Coesfeld
139 neue Ständer rund um den Markt

Coesfeld. Die Fahrradständer rund um den Marktplatz sind – besonders bei Veranstaltungen in der City – häufig überbelegt. Dann wird teilweise wild geparkt – und es gibt kaum noch ein Durchkommen. Bisweilen kommen Radfahrer auch vom Einkauf zurück und ihre Leeze eiert beim Wegfahren. Grund sind die insbesondere im Bereich der Lambertikirche vielfach noch als Ständer vorhandenen Einschubbügel, die sich als echte „Felgenkiller“ erweisen können. Beidem, dem Mangel an Abstellplätzen und der Beschädigung durch nicht mehr zeitgemäße Ständer, soll nun abgeholfen werden. Der Planungsausschuss hat einstimmig ein neues Konzept beschlossen. Für insgesamt 124 000 Euro soll der Bereich noch in diesem Jahr mit modernen Ständern ausgestattet werden. 139 zusätzliche Plätze soll es geben.

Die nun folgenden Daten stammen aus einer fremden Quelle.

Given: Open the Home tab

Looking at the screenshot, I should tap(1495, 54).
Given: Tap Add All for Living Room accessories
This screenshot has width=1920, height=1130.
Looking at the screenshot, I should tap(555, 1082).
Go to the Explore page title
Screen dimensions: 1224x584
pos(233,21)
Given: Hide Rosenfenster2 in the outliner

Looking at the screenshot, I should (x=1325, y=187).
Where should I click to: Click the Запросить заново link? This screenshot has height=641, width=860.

Samstag, 14.09.2019, 13:06 Uhr
Coesfeld: 139 neue Ständer rund um den Markt
Völlig überfüllt ist vielfach der Fahrradständer vor der AZ. Dort soll künftig beidseitiges Einparken ermöglicht werden. Außerdem werden eine E-Bike-Ladestation und ein abschließbarer Schrank mit Fächern für Radtouristen aufgestellt. Foto: Marek Walde

Da der Marktbereich im Laufe des Jahres vielfach multifunktional genutzt wird, war es gar nicht einfach, dieses Plus zu realisieren, wie die Verwaltung in der Sitzung erläuterte. Teilweise stand der Brandschutz dem entgegen, aber auch Märkte und Sportveranstaltungen mit ihrem Platzbedarf stellten Hürden dar. Die hat die Verwaltung nun genommen – in Abwägung der unterschiedlichen Interessen. Und die Politiker folgten dem Vorschlag.

Das sind die Bereiche:

0 Kleiner Marktplatz: Dort sollen 30 herausnehmbare Fahrradständer mit Bodenhülsen montiert werden. Bei Krammärkten (sieben Mal im Jahr) und Sportveranstaltungen (zweimal im Jahr) können sie dann vorübergehend entfernt werden. Von den Kosten ist der Aufwand laut Verwaltung vertretbar: Für Sportveranstaltungen fielen für das Ab- und Wieder-Anmontieren jährlich 140 Euro an, bei den Krammärkten 490 Euro (Schätzungen des Bauhofs).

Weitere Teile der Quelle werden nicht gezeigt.